[Study material — start]
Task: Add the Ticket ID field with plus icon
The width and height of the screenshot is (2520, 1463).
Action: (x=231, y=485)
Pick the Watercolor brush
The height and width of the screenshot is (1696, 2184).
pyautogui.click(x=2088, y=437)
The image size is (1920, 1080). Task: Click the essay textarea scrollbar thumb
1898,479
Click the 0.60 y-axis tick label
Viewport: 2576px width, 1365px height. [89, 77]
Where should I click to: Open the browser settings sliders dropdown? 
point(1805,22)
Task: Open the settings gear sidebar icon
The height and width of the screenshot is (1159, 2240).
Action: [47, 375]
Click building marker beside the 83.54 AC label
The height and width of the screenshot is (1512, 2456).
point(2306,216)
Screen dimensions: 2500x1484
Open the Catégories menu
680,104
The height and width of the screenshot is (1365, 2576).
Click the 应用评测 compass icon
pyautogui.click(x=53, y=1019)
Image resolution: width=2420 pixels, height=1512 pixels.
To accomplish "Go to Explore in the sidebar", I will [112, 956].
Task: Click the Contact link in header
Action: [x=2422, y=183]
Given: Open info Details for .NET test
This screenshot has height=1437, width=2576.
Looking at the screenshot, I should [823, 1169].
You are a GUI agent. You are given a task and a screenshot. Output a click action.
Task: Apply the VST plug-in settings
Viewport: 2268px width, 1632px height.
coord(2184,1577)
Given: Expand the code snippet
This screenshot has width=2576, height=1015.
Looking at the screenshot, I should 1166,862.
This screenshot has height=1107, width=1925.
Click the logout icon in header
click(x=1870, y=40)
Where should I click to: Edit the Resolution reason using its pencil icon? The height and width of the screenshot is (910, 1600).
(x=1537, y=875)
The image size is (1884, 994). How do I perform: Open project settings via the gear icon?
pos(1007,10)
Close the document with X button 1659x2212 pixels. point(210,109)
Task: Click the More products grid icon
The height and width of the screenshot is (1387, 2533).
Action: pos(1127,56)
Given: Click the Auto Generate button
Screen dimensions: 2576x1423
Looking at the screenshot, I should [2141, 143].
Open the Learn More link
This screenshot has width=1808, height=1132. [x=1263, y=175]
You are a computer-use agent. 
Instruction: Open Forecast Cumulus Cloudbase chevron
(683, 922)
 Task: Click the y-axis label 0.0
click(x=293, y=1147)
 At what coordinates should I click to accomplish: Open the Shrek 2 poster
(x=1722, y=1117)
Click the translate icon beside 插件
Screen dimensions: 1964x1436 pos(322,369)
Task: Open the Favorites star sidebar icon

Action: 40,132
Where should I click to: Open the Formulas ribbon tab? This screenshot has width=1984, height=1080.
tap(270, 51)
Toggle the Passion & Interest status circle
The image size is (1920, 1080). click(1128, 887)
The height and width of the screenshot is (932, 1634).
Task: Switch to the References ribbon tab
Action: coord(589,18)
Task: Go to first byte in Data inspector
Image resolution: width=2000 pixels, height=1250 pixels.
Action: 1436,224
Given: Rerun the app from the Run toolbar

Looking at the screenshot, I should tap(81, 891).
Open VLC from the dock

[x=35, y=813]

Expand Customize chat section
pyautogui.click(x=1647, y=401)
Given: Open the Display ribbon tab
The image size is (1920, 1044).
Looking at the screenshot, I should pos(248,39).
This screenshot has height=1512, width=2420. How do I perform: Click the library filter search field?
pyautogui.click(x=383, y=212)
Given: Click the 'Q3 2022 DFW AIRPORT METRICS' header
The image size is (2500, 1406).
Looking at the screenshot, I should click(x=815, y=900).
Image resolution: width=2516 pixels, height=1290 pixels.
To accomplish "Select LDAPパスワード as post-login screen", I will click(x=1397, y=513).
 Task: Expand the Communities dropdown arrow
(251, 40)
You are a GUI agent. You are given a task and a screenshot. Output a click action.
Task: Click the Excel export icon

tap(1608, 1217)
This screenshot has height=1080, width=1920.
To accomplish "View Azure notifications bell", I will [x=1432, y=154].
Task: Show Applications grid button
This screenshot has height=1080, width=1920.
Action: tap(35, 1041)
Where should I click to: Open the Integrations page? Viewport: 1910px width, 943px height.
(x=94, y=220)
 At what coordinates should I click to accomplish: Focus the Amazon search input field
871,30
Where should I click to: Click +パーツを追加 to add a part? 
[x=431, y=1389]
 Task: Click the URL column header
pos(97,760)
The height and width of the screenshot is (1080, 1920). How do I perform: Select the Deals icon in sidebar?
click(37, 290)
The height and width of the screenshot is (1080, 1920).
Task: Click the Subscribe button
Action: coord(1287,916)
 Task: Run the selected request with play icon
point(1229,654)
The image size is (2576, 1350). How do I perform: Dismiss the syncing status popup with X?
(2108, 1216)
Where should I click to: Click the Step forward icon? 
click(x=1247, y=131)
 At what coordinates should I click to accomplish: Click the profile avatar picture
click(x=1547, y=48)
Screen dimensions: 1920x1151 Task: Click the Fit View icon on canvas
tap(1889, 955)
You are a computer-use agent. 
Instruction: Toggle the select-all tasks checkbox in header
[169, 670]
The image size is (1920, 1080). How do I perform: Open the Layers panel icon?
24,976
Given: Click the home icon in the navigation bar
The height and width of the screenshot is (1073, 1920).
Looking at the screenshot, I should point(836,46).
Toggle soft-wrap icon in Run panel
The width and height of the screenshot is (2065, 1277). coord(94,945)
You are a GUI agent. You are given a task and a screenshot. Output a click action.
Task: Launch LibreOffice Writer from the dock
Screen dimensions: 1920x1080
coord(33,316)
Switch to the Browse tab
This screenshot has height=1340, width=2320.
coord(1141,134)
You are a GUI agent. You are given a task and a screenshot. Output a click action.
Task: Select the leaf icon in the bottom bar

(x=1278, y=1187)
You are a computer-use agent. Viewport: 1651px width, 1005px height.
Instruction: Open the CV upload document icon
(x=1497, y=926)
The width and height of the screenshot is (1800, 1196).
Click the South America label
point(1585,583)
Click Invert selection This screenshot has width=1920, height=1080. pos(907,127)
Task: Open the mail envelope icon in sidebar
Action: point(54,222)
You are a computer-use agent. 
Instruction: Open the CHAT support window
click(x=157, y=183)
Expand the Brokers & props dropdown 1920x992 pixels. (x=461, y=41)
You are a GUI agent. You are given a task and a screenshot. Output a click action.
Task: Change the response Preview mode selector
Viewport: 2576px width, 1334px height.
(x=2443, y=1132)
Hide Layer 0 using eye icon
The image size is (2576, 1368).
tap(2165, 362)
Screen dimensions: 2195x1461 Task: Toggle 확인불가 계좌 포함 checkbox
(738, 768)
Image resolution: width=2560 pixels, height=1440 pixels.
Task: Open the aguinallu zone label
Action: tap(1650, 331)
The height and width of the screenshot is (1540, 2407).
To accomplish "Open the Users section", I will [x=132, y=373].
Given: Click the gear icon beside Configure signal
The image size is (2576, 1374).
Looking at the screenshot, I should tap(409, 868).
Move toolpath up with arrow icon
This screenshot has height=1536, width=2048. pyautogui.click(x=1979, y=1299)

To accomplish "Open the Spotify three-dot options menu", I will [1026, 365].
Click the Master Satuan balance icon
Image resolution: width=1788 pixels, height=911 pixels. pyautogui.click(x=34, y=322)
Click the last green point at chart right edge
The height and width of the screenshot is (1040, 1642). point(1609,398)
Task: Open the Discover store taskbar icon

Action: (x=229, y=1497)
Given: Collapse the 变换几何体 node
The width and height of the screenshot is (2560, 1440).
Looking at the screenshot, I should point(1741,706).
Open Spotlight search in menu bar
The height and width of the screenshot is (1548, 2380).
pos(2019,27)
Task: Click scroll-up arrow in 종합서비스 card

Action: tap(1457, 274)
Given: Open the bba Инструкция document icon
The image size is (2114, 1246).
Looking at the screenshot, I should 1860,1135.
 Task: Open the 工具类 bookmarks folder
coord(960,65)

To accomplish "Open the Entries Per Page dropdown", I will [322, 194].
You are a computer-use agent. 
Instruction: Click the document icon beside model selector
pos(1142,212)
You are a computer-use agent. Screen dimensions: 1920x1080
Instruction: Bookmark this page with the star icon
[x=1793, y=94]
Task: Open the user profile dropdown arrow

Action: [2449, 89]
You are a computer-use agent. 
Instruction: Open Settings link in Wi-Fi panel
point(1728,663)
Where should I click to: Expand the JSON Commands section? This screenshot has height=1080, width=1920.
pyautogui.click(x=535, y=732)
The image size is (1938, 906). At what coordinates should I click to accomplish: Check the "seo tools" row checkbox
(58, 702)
[Study material — finish]
▶ **Work instruction**
Copy all lines above containing the string "grid".

▶ **Reply**
Task: Click the More products grid icon
Task: Show Applications grid button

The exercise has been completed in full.